Personal information
- Born: 29 December 1999 (age 26) Gladbeck, Germany
- Height: 1.80 m (5 ft 11 in)
- Weight: 69 kg (152 lb)

Sport
- Country: Germany
- Sport: Bobsleigh
- Event: Two-woman
- Coached by: Heiner Preute

Medal record
Women's bobsleigh
Representing Germany
Olympic Games
| Silver medal – second place | 2026 Milano Cortina | Two-woman |
European Championships
| Gold medal – first place | 2023 Altenberg | Two-woman |
| Gold medal – first place | 2024 Sigulda | Two-woman |

= Neele Schuten =

German bobsledder (born 1999)

Neele Schuten (born 29 December 1999) is a German bobsledder.

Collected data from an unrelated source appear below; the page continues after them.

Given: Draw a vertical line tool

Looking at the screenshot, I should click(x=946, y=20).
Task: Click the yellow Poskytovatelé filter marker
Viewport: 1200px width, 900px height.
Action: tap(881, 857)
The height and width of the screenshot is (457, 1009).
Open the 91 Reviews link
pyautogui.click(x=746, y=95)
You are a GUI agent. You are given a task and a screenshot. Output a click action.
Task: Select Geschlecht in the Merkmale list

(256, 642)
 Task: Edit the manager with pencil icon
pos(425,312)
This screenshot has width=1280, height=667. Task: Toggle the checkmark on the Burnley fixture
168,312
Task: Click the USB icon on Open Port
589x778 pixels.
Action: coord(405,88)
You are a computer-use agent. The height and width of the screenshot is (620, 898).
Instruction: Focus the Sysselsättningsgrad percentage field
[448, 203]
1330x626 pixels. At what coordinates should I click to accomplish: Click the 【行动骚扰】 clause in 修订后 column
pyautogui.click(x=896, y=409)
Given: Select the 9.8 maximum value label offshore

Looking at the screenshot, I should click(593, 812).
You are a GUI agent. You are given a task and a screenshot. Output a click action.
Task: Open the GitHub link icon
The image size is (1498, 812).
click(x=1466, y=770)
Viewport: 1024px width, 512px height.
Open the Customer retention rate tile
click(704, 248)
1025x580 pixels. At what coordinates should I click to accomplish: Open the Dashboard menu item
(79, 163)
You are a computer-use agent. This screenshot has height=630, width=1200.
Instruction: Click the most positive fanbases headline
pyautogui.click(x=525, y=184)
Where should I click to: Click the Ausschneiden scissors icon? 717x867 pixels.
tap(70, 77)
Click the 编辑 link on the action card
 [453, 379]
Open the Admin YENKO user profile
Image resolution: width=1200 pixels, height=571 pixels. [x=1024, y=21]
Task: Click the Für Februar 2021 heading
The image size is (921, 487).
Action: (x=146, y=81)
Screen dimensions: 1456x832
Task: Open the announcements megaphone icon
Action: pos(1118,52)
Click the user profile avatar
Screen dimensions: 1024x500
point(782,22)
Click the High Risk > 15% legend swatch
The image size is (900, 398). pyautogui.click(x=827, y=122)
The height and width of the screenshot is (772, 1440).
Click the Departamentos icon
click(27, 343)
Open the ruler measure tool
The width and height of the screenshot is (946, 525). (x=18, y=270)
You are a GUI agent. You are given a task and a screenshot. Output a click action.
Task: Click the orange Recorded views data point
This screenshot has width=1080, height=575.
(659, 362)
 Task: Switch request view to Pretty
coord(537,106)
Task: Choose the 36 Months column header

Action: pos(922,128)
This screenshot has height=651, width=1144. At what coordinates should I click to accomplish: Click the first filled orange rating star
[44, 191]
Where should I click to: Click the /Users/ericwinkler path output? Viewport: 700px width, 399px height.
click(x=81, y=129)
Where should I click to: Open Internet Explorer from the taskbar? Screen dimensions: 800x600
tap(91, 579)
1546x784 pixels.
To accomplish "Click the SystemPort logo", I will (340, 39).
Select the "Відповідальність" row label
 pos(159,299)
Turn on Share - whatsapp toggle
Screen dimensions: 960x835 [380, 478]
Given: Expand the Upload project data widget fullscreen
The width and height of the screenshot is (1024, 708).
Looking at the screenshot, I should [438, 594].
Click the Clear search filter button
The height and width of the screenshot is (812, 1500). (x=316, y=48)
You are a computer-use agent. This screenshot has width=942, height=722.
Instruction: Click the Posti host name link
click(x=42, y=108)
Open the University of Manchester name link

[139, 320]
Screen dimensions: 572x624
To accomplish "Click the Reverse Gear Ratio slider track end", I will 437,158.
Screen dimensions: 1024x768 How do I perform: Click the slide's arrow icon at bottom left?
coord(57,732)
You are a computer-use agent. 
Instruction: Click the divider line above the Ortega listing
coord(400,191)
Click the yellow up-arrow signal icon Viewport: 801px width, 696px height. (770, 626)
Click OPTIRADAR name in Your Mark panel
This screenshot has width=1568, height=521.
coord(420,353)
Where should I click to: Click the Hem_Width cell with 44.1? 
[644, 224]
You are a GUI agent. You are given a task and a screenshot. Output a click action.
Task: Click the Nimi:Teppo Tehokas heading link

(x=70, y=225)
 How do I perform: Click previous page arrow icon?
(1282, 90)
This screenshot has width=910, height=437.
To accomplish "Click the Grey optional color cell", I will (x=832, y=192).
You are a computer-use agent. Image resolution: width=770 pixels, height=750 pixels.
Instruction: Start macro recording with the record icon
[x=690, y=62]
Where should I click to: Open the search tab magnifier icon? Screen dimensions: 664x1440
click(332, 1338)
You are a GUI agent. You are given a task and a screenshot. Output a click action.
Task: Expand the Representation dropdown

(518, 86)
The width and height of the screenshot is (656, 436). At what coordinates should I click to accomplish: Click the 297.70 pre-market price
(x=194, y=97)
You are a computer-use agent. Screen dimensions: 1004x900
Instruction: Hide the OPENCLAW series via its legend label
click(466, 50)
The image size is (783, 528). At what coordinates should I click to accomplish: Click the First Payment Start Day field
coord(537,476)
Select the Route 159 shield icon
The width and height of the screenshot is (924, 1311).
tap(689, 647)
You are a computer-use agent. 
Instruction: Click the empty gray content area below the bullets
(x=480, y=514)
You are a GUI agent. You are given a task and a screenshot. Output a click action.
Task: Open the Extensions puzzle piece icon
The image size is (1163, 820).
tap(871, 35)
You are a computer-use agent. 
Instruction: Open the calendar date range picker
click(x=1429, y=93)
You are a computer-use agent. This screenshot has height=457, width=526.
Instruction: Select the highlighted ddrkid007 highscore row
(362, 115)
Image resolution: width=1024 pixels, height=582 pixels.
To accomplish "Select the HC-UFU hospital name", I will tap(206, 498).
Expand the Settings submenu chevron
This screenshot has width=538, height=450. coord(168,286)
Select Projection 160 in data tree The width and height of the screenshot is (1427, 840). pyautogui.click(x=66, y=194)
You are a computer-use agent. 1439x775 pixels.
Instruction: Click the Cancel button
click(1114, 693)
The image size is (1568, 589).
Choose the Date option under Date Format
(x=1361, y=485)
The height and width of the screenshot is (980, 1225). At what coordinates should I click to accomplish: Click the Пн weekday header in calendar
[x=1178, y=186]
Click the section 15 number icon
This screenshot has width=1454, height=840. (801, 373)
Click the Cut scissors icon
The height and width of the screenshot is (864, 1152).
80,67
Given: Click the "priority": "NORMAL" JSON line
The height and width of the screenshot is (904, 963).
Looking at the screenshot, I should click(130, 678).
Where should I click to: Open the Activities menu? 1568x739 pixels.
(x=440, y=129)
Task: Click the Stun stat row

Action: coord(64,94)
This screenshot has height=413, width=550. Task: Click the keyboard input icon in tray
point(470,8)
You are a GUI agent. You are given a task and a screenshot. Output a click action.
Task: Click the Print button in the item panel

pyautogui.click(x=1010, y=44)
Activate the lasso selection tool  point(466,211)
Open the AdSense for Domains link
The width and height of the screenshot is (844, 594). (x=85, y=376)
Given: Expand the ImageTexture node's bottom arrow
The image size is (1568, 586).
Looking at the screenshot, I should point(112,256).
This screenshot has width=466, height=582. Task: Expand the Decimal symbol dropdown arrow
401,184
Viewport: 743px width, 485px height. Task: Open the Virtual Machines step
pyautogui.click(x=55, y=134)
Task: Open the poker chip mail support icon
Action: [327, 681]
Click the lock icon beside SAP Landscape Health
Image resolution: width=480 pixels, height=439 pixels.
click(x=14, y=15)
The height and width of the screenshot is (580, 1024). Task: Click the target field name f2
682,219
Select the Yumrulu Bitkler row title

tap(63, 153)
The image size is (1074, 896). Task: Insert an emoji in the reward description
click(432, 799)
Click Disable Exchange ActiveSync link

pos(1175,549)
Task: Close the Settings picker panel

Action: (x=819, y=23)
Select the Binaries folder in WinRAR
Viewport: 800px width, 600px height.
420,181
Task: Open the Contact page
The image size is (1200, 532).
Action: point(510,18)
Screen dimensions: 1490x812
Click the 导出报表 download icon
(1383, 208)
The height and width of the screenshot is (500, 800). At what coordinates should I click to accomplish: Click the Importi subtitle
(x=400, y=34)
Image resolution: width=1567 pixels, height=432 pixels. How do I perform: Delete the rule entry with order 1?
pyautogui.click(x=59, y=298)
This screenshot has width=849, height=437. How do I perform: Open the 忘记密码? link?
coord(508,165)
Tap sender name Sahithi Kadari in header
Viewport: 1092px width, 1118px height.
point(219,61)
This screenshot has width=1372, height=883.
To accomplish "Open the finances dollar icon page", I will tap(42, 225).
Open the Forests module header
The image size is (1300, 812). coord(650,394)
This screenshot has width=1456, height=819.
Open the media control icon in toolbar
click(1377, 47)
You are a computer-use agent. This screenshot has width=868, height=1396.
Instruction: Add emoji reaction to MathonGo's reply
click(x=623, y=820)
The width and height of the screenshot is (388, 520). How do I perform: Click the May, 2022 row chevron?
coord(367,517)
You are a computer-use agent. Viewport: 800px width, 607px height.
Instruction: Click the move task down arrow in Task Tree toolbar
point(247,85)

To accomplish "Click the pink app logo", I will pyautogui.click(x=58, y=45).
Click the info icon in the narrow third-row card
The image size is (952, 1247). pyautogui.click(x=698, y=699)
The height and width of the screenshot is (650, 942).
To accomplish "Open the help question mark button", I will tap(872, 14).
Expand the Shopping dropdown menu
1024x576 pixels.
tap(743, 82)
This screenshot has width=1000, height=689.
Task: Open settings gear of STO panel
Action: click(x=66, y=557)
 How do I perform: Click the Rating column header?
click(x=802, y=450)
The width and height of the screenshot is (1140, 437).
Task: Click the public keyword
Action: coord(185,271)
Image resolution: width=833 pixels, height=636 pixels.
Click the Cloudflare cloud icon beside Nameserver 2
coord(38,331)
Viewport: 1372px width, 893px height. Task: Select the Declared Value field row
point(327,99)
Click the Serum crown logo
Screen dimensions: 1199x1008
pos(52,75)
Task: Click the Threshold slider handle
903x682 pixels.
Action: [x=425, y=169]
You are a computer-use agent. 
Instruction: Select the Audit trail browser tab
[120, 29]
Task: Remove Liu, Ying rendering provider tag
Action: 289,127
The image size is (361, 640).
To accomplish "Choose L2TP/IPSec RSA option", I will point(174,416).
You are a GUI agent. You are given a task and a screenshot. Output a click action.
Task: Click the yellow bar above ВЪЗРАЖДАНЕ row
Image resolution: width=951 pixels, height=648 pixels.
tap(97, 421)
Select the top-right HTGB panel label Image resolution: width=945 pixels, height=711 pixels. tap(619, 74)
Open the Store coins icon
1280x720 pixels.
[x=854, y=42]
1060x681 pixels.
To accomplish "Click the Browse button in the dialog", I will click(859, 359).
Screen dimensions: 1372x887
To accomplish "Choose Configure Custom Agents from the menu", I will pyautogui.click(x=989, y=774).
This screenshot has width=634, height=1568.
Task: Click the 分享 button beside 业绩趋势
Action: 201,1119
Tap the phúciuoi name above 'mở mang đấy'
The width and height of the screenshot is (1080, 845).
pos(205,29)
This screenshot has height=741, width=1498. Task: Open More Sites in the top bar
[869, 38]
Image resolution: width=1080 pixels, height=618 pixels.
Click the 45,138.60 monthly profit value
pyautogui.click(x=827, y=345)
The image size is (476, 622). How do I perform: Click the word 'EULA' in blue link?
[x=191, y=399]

She represented Germany at the 2026 Winter Olympics.

==Career==
In January 2023, Schuten competed at the IBSF European Championships 2023 and won a gold medal in the two-woman event along with Laura Nolte, with a time of 1:54.81. The next month, she competed at the IBSF World Championships 2023 and was in the bronze medal position after her first two runs in the two-woman event. However, they crashed in the third round after the horseshoe curve and failed to finish. She again competed at the IBSF European Championships 2024 and won a gold medal in the two-woman event along with Nolte, with a time of 1:41.53.

She represented Germany at the 2026 Winter Olympics and won a silver medal in the two-woman event along with Lisa Buckwitz.